It's often caused by a combination of things, every little bit of wear adds up. Swivels pins, all front end bushes and steering damper need to be checked out
 
Welcome:).

80Klms/h WOW bet it was scary:D. Take above advice and work your way through all that moves/or should:).

Got any pics? we like pics:D.

J
 
+1 to all of the responses.

Bad ball joints, wheel bearings, steering dampers and swivel shims can all cause the very memorable death wobble. Often it is a combo of factors.

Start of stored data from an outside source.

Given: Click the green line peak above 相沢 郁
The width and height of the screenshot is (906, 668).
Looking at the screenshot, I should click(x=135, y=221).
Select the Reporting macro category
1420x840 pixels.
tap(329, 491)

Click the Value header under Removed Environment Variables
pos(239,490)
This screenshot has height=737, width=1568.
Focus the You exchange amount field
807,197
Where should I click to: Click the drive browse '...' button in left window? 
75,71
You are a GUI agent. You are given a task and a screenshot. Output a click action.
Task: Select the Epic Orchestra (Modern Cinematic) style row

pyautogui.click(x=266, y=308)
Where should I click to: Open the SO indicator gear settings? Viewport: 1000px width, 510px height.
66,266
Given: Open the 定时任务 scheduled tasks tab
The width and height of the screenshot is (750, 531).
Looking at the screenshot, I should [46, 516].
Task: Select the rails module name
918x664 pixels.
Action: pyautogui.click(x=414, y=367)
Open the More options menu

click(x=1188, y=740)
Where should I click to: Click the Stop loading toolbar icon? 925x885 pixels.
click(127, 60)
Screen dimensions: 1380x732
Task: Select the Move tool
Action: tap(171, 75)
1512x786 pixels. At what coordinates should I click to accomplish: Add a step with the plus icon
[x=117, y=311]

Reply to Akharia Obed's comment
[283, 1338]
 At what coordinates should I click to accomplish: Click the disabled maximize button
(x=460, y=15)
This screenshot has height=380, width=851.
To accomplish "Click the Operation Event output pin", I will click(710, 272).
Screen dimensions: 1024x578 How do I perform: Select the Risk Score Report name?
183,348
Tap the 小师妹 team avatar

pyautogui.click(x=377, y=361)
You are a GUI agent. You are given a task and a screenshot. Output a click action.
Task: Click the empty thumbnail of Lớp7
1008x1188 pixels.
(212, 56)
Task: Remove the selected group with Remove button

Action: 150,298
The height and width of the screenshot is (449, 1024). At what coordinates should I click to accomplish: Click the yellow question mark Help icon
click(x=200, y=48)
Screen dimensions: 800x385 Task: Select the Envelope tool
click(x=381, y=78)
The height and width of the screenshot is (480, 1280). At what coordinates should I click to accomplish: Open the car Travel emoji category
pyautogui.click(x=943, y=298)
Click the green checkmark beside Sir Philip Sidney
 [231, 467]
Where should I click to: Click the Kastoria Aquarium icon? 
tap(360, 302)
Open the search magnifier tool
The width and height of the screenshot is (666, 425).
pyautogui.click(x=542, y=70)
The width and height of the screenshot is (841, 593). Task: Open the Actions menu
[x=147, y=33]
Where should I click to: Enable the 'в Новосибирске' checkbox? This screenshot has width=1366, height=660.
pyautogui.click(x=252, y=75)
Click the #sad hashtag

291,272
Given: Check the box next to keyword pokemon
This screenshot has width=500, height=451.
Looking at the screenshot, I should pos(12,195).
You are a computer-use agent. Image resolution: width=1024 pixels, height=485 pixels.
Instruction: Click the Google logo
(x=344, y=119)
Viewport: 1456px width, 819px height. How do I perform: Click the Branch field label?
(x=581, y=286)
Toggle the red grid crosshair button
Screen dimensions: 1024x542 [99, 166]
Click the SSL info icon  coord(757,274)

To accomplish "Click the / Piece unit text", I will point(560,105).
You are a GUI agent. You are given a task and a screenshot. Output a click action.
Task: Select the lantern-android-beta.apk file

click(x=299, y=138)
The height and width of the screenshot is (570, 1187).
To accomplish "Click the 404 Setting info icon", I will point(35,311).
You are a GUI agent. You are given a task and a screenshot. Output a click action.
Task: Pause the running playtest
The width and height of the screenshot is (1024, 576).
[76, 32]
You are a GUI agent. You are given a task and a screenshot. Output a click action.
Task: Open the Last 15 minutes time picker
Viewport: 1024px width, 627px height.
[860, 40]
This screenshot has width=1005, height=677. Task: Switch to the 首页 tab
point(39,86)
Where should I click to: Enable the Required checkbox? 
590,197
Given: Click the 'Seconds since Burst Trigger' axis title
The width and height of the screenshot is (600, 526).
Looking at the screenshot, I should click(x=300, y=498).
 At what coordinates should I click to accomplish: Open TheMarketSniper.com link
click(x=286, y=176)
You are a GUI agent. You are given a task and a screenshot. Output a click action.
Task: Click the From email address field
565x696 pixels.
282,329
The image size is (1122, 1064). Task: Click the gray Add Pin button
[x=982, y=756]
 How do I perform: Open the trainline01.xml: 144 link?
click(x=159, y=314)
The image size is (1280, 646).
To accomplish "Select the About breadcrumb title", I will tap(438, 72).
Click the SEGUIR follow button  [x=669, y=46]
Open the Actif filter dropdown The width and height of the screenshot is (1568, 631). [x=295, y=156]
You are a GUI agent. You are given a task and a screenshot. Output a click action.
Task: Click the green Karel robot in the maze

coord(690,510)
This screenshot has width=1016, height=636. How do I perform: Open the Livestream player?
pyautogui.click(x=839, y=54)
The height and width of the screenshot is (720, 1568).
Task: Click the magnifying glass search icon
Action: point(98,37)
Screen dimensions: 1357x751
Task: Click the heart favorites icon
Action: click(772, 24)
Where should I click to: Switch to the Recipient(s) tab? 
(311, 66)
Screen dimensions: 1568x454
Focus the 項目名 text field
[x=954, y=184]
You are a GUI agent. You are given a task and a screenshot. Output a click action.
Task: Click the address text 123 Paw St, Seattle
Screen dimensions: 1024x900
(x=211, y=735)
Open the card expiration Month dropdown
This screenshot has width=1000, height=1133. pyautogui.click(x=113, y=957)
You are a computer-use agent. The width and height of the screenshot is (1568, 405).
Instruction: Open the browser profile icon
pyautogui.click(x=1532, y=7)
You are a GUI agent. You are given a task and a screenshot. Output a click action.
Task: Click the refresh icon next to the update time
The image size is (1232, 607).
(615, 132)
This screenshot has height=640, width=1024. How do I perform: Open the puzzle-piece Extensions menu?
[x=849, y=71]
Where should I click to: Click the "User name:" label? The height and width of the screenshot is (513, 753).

70 mph was my highest speed death wobble experience. My wife still cringes remembering the experience.
 
Hello, welcome.
I had the 'death wobble' which was caused by a worn panhard rod bush.
Like others have said, can be other things. Go round with a pry bar to check all the bushes on the front suspension/steering
 
Hi guys thank you for all the reply's and advise .
Will go around and make sure all the bushes is in good oder .

Will definitely send some pics if the truck she's a beauty I'm the second owner
Tring to upload pics but says don't have permission to do so
 
You may be lucky and it's not too many things to change. When it happened to me it was the steering damper only working in one direction. There was no detectable play anywhere else, Hoping to get it back on the road soon after over 15 years laid up though, so I'll likely be doing a lot of bushes soon :oops:
 
Wheel shimmy is down to a lack of Pre Load on the swivel pins. Inside the Railko bush there is a Railko Thrust washer. When this wears the pre load is reduced, eventually the swivel housing attached by the swivel pins, becomes floppy and this is when wheel shimmy "death wobble" occurres. Take wheel off, remove track rod and feel the resistance to turn the swivel housing. If it's floppy, increase the preload enough to give a smooth resistance to rotation of just a few Ibs 6 or so. You're meant to remove the swivel oil seal to measure resistance, but if it's floppy remove shims or replace the Raiko thrust washer and then reshim. If desperate you can add thin plastic disks, cut from milk bottle tops, etc to get the right preload, then buy new Raiko shims.
 
From another forum. Note that folks posting on that thread said they set them 0.5 to 1kg above the figures below IF they were new parts to allow for bedding in. All figures without the oil seals fitted.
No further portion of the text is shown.